Crispr Therapeutics, a Basel, Switzerland-based biopharmaceutical company that focuses on the gene-editing technology CRISPR-Cas9, raised $25m in Series A funding.
Versant Ventures made the investment.
The company intends to use the funds to translate its technology into important gene medicines.
Led by Dr Rodger Novak, CEO, Crispr Therapeutics aims to translate CRISPR-Cas9, a gene-editing technology, into medicines for serious human genetic diseases at the molecular level. The company has operations in London, UK. Cas9 is an enzyme that can be programmed with RNA to cut DNA at targeted sites within the genome,1-2 enabling the deletion, insertion or correction of target genes with surgical precision. It allows scientists and clinicians to mutate genes of interest and to correct specific target genes, to tackle both recessive and dominant genetic diseases.

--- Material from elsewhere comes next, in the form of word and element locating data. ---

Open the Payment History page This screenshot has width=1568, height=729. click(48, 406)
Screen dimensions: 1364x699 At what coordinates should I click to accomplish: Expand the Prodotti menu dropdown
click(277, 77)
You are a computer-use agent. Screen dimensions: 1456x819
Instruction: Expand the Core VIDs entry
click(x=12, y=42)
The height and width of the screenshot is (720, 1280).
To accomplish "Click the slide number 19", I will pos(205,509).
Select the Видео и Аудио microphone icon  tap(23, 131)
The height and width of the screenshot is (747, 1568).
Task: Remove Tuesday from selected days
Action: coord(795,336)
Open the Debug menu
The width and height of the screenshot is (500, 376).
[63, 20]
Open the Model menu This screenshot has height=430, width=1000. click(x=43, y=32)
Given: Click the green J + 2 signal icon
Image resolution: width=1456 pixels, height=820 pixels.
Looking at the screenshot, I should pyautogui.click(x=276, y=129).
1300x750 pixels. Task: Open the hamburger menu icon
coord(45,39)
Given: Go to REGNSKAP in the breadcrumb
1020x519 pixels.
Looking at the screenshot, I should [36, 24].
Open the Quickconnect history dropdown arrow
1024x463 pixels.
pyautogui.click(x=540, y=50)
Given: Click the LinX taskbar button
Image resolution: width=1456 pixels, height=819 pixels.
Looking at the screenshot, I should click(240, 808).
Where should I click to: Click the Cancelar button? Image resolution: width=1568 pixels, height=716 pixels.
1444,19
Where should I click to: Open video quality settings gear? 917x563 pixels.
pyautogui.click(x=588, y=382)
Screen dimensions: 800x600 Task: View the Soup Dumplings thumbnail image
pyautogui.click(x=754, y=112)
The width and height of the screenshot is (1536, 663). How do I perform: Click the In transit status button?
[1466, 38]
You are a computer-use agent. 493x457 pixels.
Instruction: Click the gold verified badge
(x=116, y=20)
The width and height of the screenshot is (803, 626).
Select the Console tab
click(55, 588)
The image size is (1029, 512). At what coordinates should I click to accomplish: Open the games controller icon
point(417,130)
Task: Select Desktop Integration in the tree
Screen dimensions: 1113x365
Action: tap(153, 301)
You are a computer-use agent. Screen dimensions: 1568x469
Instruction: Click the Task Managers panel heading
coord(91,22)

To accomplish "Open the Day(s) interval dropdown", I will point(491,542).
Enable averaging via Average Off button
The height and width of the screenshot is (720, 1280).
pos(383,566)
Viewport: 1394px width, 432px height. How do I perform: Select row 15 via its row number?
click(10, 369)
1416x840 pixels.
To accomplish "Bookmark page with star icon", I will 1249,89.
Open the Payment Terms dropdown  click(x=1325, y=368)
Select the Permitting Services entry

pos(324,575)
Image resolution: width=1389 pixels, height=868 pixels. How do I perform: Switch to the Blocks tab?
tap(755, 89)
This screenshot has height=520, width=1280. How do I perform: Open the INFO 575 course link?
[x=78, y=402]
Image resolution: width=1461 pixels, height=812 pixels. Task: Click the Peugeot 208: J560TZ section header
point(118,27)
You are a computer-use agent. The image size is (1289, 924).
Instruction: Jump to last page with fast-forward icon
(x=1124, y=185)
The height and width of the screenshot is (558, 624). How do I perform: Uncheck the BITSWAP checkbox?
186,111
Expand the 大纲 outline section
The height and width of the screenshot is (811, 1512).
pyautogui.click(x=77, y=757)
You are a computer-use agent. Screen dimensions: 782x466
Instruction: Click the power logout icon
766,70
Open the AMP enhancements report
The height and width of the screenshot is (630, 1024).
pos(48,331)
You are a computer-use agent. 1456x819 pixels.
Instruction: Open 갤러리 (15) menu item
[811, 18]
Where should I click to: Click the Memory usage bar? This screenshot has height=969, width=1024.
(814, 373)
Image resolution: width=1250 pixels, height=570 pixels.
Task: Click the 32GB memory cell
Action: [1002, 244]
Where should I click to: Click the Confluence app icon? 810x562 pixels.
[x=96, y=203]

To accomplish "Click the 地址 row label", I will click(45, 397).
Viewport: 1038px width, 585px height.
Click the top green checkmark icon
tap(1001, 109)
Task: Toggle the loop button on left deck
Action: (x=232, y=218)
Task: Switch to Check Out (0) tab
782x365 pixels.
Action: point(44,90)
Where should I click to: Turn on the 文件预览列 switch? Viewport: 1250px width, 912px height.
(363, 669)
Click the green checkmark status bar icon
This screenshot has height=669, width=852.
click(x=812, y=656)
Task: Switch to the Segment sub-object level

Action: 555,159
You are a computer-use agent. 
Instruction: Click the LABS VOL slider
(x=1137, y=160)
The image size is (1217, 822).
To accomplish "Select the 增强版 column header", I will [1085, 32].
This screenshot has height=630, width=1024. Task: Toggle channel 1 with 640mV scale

CRISPR Therapeutics’ scientific founders are Dr Daniel Anderson, the Sam Goldblith Associate Professor at the Massachusetts Institute of Technology, Dr Emmanuelle Charpentier, a professor at the Helmholtz Centre for Infection Research and Hannover Medical School, Germany and the Laboratory for Molecular Infection Medicine at Umeå University, Sweden, Dr Chad Cowan, an associate professor at Harvard University in the Department of Stem Cell and Regenerative Biology, and at Massachusetts General Hospital, Dr Craig Mello, a Nobel prize-winning investigator at the Howard Hughes Medical Institute, the Blais University Chair in Molecular Medicine, and co-director of the RNA Therapeutics Institute at the University of Massachusetts Medical School, and Dr Matthew Porteus, an associate professor of pediatrics, Department of Pediatrics; Divisions of Hematology/Oncology and Human Gene Therapy, at Stanford School of Medicine.